◆ **EXERCISE DESCRIPTION**
Copy out again, unchanged, the listing below from the line that has "Click the Your" through the line that has "Tap the Operating".

◆ **RAW DATA**
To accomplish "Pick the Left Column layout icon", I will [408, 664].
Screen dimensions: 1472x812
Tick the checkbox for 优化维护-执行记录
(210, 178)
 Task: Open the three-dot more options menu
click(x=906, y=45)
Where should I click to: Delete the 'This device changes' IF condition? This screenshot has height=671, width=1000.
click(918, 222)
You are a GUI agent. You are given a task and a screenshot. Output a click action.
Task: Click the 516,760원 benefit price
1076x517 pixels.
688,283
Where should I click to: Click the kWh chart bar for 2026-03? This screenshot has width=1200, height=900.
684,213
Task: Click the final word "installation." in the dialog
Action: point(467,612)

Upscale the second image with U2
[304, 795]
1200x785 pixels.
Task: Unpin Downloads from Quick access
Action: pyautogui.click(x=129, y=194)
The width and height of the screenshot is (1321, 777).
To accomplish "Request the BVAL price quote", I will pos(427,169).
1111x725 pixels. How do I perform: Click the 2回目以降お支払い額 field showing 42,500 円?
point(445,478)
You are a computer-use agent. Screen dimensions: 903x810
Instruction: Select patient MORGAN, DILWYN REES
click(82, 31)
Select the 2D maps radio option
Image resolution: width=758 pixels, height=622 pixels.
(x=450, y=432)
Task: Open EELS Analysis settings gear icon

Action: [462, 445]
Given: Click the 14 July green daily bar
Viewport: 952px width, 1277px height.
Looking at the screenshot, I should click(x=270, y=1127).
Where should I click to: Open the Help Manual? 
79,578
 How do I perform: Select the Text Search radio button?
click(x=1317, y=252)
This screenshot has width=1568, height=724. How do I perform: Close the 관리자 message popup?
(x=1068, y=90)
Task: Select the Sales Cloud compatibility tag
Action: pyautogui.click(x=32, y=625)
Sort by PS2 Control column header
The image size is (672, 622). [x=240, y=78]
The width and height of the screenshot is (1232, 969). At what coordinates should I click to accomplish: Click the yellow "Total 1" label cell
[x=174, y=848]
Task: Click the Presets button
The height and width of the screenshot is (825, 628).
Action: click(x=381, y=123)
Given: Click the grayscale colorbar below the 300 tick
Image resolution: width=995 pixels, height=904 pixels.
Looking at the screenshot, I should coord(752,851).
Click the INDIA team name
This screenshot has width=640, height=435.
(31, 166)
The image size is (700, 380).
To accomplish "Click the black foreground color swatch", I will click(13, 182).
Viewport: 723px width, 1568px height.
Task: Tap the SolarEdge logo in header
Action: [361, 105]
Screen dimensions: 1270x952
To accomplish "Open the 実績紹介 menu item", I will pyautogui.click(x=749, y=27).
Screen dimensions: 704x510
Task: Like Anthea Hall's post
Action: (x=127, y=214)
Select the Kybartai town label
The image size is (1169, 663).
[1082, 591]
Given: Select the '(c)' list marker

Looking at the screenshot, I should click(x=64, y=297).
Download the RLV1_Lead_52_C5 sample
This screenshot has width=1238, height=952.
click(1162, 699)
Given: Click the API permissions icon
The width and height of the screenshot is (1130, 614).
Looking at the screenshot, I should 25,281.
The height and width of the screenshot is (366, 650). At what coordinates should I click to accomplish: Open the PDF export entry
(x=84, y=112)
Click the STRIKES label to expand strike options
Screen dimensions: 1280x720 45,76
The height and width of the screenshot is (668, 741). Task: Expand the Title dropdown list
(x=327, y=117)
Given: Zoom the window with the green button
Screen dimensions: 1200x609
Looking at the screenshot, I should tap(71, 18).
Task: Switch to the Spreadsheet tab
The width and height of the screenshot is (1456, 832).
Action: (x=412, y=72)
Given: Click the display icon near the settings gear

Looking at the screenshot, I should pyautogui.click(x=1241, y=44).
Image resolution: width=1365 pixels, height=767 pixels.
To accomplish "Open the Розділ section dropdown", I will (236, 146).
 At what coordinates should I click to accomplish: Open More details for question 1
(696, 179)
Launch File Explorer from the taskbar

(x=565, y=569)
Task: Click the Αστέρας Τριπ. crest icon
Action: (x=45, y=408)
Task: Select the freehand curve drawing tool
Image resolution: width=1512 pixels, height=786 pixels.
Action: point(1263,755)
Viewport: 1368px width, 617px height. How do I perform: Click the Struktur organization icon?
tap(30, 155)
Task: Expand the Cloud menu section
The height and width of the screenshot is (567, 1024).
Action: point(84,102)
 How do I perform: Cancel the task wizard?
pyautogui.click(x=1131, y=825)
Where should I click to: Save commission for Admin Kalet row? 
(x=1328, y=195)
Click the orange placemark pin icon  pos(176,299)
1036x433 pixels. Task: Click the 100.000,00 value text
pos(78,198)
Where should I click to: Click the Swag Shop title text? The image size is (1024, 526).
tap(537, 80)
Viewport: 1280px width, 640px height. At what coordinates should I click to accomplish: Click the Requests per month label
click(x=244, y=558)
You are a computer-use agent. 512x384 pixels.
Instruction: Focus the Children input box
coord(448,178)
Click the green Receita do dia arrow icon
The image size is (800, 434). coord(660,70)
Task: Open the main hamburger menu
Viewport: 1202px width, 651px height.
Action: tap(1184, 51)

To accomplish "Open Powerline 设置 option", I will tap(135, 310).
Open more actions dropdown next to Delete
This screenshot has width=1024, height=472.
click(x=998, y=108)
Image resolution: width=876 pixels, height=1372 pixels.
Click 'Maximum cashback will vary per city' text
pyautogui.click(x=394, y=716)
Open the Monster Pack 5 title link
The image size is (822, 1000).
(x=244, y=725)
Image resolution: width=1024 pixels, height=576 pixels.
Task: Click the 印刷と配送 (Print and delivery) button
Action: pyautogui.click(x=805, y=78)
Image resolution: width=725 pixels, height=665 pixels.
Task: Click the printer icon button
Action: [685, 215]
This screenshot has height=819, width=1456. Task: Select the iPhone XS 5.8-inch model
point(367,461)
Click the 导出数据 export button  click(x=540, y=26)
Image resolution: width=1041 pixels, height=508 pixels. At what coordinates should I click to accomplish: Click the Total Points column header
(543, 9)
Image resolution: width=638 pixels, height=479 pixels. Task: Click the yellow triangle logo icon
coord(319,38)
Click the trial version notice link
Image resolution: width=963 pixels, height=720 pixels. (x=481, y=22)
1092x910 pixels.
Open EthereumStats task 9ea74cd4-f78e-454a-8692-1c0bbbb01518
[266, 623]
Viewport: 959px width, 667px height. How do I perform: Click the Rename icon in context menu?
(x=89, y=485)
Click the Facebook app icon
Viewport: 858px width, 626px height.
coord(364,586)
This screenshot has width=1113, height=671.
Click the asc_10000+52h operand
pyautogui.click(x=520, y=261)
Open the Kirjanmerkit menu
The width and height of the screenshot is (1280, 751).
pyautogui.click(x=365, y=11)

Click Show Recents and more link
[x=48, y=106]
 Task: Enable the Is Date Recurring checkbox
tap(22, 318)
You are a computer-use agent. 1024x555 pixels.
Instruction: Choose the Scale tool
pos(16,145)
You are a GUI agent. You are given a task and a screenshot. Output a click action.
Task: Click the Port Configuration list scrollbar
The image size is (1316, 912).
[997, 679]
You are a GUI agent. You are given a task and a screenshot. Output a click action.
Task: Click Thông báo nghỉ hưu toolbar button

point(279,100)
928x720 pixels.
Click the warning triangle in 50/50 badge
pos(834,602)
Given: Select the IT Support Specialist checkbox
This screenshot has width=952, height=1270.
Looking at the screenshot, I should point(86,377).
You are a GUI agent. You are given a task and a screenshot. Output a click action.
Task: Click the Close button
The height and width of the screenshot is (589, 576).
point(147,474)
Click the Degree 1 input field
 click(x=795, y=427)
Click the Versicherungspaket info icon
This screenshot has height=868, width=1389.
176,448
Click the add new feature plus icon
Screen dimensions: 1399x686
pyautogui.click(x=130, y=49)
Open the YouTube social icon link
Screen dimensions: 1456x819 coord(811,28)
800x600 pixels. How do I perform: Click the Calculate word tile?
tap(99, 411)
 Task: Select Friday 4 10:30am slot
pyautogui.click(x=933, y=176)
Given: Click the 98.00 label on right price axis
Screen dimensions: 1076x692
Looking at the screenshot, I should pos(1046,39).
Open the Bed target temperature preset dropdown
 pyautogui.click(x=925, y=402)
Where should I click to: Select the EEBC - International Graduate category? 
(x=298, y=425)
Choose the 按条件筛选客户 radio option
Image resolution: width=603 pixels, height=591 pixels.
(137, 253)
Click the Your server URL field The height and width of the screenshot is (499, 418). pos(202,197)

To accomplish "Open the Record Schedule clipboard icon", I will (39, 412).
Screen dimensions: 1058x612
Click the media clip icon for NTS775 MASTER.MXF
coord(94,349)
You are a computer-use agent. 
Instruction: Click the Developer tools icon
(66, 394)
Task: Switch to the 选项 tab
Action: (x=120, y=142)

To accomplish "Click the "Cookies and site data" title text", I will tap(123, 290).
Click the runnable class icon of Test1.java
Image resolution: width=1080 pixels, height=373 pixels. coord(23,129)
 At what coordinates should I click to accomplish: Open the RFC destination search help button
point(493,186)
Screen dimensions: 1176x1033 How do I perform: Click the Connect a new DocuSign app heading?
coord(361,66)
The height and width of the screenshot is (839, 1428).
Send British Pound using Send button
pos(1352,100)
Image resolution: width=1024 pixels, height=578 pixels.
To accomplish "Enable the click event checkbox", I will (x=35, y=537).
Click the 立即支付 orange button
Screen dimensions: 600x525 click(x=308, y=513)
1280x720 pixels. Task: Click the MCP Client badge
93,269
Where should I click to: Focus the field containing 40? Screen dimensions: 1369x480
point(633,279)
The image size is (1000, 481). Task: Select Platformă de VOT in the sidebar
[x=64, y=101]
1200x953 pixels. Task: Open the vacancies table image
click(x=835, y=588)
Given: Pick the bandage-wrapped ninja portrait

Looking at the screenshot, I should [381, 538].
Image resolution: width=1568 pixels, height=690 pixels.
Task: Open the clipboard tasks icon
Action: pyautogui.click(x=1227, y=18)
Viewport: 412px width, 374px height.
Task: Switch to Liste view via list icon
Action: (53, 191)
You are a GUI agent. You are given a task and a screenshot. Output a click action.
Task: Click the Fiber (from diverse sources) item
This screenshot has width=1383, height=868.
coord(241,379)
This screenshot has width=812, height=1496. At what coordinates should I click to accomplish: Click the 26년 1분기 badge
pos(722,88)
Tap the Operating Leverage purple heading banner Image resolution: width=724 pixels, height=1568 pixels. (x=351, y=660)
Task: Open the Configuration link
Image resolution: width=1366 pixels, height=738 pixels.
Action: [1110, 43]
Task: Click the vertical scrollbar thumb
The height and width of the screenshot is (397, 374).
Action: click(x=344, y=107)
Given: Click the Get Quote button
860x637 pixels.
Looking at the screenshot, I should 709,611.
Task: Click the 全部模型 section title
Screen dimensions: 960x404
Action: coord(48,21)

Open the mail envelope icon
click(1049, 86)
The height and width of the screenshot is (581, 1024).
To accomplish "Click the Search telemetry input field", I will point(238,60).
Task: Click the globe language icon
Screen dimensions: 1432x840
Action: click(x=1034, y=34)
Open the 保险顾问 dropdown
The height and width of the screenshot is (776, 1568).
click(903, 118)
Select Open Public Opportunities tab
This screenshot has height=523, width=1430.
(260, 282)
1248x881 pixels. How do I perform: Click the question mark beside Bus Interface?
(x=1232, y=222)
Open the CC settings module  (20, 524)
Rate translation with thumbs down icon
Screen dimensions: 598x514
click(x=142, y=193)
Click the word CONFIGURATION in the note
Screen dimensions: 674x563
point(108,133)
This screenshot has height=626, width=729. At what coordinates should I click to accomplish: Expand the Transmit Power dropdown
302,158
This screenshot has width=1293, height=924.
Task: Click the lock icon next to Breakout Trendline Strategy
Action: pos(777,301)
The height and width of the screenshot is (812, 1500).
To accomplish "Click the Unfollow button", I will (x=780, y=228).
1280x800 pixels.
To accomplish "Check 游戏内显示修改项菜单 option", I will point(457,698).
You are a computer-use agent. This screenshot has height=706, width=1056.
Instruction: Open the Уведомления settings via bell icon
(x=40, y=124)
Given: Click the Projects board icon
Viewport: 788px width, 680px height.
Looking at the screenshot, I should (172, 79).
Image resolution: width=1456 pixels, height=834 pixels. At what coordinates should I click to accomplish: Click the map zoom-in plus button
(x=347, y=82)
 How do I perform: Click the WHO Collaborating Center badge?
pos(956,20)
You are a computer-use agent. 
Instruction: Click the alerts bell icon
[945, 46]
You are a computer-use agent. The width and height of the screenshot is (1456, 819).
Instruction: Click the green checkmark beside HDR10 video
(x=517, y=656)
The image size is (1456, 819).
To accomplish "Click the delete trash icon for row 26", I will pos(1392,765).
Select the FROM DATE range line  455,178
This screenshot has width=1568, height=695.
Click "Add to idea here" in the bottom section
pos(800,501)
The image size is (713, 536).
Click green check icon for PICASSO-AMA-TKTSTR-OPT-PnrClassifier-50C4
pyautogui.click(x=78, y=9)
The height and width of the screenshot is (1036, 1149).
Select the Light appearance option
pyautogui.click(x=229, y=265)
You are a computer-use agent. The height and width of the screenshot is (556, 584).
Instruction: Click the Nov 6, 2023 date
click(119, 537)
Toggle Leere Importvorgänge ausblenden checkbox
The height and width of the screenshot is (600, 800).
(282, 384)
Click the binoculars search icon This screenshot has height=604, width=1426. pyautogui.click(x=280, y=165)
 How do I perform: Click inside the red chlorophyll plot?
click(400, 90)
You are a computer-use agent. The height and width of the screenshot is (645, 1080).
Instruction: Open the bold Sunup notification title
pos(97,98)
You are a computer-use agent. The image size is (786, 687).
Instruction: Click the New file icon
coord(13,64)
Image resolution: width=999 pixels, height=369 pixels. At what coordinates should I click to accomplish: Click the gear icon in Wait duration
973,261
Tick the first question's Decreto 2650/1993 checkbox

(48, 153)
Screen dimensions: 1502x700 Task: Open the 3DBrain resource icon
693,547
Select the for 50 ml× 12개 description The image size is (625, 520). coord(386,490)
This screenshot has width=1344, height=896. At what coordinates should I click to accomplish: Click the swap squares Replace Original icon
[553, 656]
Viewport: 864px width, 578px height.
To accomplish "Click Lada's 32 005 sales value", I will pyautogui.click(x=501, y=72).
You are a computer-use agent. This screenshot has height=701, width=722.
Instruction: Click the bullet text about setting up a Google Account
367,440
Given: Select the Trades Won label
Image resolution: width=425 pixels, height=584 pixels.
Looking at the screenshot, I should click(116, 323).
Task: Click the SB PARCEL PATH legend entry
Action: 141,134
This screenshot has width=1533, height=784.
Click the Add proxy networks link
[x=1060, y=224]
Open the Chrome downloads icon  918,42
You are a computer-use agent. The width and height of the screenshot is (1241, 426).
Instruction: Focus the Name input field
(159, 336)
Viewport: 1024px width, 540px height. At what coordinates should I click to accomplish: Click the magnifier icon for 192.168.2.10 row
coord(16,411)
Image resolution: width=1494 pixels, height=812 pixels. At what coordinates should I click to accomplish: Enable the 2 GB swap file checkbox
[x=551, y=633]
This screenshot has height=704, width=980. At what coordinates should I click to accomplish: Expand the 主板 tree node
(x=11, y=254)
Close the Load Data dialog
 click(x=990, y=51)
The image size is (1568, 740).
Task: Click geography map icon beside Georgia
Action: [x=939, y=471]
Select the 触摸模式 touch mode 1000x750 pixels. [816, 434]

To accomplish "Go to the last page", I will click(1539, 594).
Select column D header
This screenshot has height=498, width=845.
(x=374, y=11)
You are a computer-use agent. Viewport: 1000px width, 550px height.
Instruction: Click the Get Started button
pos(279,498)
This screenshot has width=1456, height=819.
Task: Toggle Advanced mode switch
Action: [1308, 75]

◆ **TASK RESPONSE**
Click the Your server URL field The height and width of the screenshot is (499, 418). pos(202,197)

To accomplish "Open the Record Schedule clipboard icon", I will (39, 412).
Screen dimensions: 1058x612
Click the media clip icon for NTS775 MASTER.MXF
coord(94,349)
You are a computer-use agent. 
Instruction: Click the Developer tools icon
(66, 394)
Task: Switch to the 选项 tab
Action: (x=120, y=142)

To accomplish "Click the "Cookies and site data" title text", I will tap(123, 290).
Click the runnable class icon of Test1.java
Image resolution: width=1080 pixels, height=373 pixels. coord(23,129)
 At what coordinates should I click to accomplish: Open the RFC destination search help button
point(493,186)
Screen dimensions: 1176x1033 How do I perform: Click the Connect a new DocuSign app heading?
coord(361,66)
The height and width of the screenshot is (839, 1428).
Send British Pound using Send button
pos(1352,100)
Image resolution: width=1024 pixels, height=578 pixels.
To accomplish "Enable the click event checkbox", I will (x=35, y=537).
Click the 立即支付 orange button
Screen dimensions: 600x525 click(x=308, y=513)
1280x720 pixels. Task: Click the MCP Client badge
93,269
Where should I click to: Focus the field containing 40? Screen dimensions: 1369x480
point(633,279)
The image size is (1000, 481). Task: Select Platformă de VOT in the sidebar
[x=64, y=101]
1200x953 pixels. Task: Open the vacancies table image
click(x=835, y=588)
Given: Pick the bandage-wrapped ninja portrait

Looking at the screenshot, I should [381, 538].
Image resolution: width=1568 pixels, height=690 pixels.
Task: Open the clipboard tasks icon
Action: pyautogui.click(x=1227, y=18)
Viewport: 412px width, 374px height.
Task: Switch to Liste view via list icon
Action: (53, 191)
You are a GUI agent. You are given a task and a screenshot. Output a click action.
Task: Click the Fiber (from diverse sources) item
This screenshot has width=1383, height=868.
coord(241,379)
This screenshot has width=812, height=1496. At what coordinates should I click to accomplish: Click the 26년 1분기 badge
pos(722,88)
Tap the Operating Leverage purple heading banner Image resolution: width=724 pixels, height=1568 pixels. (x=351, y=660)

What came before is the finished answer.